## Short task
Pick up the Skoda Scala review where it ends and keep writing it in the same voice.

## Text extract
________
05 August 2023
2023 Skoda Scala 1.0 Monte Carlo – Amped-Up Fun

The Skoda Scala proves that fun and enjoyment can come from compact packages.

The Scala is Skoda’s attempt to bridge the gap between the Fabia and Octavia. Think competition for the Volkswagen Golf and SEAT Leon, that sort of thing.

Still, as is the Skoda way, the Scala is priced competitively so that you get a bit more kit than the aforementioned brands for the same money. With badge prejudice becoming ever more pointless in today’s automotive landscape, it’s a rational take on the hatchback scene.

You don’t need power to dance well

Now, let’s get one thing straight – power is cool, no doubt about it. But, the Skoda Scala is here to remind us that power isn’t the only metric that can make the driving experience engaging. This nifty hatchback might not be setting any speed records, but it’s got its own groove.

Hop in, and you’ll find yourself in a ride that knows how to treat you right. Smooth ride, check. Responsive steering, check. Brakes that know how to show some muscle, check. It’s got all the moves down and doing it with a certain finesse that makes you feel like you’re in control.

The century sprint is dusted in 10.1 seconds. Not Formula 1 levels of adrenaline, but the Scala’s 109bhp and 200Nm of torque still has enough bite without needing to break the sound barrier. A Sport chassis package allows it to be playful when attacking corners, and it sure knows how to handle them, like that friend who nails every dance move at the party. The Scala’s got the corners down to an art, and it’s not shy to show it, putting a grin on your face.

However, while the 7-speed DSG gearbox is a great companion for when you wish to mash the throttle and have a blast, it isn’t as obedient when you’re taking it slow. Low speed gear changes can sometimes feel clunky, and the best way to mitigate it is to keep the revs up. Sounds great (literally), but it may infringe of your overall fuel economy.

If you’re prudent, it sips fuel too. You’re looking at 18.8km/litre if you are easy on the throttle. Go wild, and it might nudge up to 13.3km/litre, but even then, it’s not crying for fuel.

All thanks to the 1.0-litre 3-pot residing under the hood. Normally, these little engines can feel like they’re hosting a mini-earthquake, but not this one. The Scala’s powerplant purrs along, unfazed even when you flirt with the redline.

And you still get a lot for your money

The Skoda Scala is decent on the inside as well. Sure, there’s a hint of plastic here and there, but the layout is simple, and everything’s where it should be.
________
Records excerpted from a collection
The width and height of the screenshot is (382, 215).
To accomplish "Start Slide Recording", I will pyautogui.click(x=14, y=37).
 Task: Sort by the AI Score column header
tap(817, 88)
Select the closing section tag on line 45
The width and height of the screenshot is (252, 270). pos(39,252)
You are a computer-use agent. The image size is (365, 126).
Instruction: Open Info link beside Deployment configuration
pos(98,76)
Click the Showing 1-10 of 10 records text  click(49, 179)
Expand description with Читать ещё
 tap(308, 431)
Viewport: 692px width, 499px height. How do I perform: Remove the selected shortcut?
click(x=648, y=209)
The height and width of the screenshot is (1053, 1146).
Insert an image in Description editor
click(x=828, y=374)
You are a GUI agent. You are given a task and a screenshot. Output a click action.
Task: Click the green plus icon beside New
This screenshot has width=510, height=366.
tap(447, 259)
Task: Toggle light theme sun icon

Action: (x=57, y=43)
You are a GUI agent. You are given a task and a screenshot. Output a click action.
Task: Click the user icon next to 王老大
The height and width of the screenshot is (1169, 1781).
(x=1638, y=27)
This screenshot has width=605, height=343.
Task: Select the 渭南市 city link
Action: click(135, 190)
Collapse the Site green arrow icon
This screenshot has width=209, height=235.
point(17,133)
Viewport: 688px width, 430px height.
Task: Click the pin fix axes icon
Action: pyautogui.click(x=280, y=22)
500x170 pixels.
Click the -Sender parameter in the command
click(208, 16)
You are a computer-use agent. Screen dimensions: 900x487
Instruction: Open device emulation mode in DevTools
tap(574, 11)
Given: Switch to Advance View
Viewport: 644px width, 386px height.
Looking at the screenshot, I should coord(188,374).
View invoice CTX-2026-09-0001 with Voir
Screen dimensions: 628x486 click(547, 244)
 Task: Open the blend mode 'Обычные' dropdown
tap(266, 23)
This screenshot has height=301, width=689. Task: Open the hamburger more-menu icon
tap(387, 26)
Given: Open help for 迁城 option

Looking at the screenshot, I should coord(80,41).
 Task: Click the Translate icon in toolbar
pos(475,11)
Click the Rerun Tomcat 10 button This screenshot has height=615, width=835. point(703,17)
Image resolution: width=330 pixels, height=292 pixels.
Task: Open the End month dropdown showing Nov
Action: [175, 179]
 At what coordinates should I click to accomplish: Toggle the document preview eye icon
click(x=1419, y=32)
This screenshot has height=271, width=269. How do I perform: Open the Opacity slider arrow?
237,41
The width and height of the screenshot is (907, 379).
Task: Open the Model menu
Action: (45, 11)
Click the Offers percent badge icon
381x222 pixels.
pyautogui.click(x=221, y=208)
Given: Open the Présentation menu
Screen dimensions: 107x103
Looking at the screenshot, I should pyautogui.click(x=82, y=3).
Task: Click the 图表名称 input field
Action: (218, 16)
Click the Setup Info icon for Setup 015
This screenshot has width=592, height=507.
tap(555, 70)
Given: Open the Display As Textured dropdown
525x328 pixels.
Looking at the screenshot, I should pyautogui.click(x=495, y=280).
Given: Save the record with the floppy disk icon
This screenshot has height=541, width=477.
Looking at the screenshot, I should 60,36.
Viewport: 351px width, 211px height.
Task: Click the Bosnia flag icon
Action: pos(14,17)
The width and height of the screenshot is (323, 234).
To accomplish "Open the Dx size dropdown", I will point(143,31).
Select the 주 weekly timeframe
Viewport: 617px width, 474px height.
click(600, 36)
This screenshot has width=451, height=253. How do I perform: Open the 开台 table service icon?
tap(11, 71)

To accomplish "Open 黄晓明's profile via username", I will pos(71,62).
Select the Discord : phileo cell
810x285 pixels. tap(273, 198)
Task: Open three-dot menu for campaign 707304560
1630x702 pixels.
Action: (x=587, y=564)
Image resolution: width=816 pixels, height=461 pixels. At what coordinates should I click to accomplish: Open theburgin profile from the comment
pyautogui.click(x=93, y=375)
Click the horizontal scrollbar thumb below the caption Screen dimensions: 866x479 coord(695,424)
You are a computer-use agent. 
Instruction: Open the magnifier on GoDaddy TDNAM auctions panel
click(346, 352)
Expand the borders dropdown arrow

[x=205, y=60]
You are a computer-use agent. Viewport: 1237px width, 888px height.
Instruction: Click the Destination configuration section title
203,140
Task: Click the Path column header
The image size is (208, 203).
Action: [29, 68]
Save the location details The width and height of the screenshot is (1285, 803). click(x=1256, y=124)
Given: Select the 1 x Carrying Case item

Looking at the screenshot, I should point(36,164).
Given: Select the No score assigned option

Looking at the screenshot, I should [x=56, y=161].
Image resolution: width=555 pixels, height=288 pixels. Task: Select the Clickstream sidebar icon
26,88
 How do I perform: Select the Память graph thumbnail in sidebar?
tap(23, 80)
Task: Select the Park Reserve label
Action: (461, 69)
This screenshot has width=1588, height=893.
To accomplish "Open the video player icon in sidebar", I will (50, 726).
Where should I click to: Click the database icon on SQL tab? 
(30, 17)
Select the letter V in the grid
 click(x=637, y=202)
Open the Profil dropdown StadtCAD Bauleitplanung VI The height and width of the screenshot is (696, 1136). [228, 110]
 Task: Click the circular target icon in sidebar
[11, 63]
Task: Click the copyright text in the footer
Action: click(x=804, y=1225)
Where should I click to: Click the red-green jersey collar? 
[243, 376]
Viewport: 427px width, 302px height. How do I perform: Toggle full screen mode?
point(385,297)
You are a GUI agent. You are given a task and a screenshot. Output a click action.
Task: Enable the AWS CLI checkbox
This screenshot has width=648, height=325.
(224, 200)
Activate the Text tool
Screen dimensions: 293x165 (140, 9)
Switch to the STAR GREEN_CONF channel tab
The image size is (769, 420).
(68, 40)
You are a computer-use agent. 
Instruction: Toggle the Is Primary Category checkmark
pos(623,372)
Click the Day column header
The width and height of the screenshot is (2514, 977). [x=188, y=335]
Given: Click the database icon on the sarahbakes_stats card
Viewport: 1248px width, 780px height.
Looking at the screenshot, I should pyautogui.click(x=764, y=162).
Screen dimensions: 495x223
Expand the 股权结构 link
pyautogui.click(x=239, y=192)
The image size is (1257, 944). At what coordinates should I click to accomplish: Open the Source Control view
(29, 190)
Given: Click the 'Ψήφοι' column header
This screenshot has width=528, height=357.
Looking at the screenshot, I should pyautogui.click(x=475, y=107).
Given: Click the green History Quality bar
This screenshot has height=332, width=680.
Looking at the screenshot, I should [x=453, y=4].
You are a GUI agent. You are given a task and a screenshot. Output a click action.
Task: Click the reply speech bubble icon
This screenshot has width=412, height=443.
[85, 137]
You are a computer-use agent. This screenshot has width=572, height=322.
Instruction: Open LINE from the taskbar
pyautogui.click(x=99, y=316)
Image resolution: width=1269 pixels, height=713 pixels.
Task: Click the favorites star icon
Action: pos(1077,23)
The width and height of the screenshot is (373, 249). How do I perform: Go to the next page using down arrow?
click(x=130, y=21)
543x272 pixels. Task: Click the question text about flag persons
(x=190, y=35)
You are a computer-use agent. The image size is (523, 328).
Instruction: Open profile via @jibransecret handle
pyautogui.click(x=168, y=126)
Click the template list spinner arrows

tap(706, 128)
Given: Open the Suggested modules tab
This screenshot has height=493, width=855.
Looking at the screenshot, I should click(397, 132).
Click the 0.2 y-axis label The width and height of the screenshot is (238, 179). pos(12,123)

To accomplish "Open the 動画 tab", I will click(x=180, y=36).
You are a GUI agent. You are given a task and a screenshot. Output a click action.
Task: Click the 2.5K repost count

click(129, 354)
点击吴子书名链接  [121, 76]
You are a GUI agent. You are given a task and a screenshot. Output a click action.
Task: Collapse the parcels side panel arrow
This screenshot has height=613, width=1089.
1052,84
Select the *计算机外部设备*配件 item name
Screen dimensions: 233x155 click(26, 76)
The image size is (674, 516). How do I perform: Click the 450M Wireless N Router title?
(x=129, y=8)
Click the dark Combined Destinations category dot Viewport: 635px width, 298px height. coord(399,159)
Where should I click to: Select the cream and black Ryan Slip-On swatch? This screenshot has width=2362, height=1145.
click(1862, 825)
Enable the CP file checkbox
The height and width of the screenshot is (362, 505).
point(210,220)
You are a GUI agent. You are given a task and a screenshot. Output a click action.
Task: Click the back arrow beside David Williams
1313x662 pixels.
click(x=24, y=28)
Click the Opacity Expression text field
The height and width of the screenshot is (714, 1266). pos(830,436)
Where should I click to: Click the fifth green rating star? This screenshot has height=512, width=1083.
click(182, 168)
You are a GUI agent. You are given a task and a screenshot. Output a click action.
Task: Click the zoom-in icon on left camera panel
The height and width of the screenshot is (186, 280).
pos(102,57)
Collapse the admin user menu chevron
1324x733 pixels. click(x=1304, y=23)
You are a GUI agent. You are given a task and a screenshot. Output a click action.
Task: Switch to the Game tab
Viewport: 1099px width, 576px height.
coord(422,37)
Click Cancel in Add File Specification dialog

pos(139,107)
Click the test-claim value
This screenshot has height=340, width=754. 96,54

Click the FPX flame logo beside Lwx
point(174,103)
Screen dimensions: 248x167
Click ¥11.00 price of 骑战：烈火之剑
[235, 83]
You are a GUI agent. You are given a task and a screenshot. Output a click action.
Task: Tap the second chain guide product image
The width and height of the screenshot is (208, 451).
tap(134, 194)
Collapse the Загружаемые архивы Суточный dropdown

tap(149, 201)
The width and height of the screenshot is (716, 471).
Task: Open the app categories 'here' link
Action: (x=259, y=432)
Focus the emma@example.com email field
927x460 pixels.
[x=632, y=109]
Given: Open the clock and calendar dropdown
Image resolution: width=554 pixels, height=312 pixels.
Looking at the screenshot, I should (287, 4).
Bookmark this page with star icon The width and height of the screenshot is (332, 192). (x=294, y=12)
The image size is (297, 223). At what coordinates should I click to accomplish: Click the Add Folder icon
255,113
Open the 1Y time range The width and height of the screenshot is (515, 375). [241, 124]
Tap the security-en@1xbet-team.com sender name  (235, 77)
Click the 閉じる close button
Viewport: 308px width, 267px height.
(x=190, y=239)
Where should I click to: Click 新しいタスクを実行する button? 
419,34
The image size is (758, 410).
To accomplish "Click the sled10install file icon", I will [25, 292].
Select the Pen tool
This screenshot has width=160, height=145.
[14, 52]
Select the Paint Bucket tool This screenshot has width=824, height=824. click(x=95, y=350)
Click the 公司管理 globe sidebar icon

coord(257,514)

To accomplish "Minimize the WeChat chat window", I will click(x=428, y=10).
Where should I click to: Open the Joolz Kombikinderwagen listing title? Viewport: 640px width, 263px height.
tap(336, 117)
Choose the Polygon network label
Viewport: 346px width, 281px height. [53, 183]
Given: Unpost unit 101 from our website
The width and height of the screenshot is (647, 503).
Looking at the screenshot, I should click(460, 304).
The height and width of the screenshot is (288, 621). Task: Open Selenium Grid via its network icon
________
## Result of this exercise
The only gripe I have is the HVAC controls; you do get rotary dials for dual-zone climate, but in order to change the fan speed you would have to swipe across the touchscreen. A dedicated button or dial would make it much more intuitive.

The Monte Carlo edition receives sports seats similar to those found in the vRS models, offering good bolster support in the corners.

Space in the cabin is great too, with ample space for five adults The back doors open wide too, allowing for easy ingress and egress. Your passengers will be treated to nice views too thanks to the massive panoramic moonroof found on the Scala; the largest I’ve ever come across on a hatchback.

Infotainment is handled by an 8-inch colourful, easy-to-use infotainment system with Apple CarPlay and Android Auto built-in. You also get a nice old-fashioned handbrake lever which I adore, and a rarity these days.

A big gear shifter is another uncommon sight since most cars have since adopted more low-profile electronic selectors, but it is extremely satisfying to use when rolling through the gears yourself; I used this more than the paddle shifters found on the steering wheel.

Since it’s essentially a slightly chunkier version of the Volkswagen Golf, you get more boot space too, spanning 467 litres with the rear seats up. This swells up to 1,140 litres when they are folded down. The rear hatch is automated as well, a feature not commonly found on more ‘entry-level’ offerings. 

And guess what? The Scala comes prepared with a spare tyre as well, none of that tire-inflator nonsense.

Not to mention it looks great as well

From the outside, The Skoda Scala’s got that magic badge, the kind that whispers sporty elegance thanks to its Monte Carlo trim. The car sits handsomely on 18” Black Vega alloy wheels, and LED adaptive lights give it some upmarket personality.

The two-tone facade is done well on the car – blacked-out grille, and additional trim bits on the bumpers and skirts. Even the rear lettering is blacked out, which fits nicely onto the large elongated rear glass panel.

But alas, the price

The Skoda Scala is a great all-rounder package, and it can definitely charm folks who wish to seek out something more unique than a hatchback with the ‘V’ and ‘W’ logo.

You do get a lot of stuff for your money. But, this double-edged sword also hurts the Scala to some extent. Due to its extra weight from items like the panoramic roof, the Scala sits in the VES B tier, unlike its Style and Ambition trim siblings who can relinquish rebates due to their A2 status. Even its larger cousin, the 1.0 eTec Octavia, is able to clock in under the A2 tier.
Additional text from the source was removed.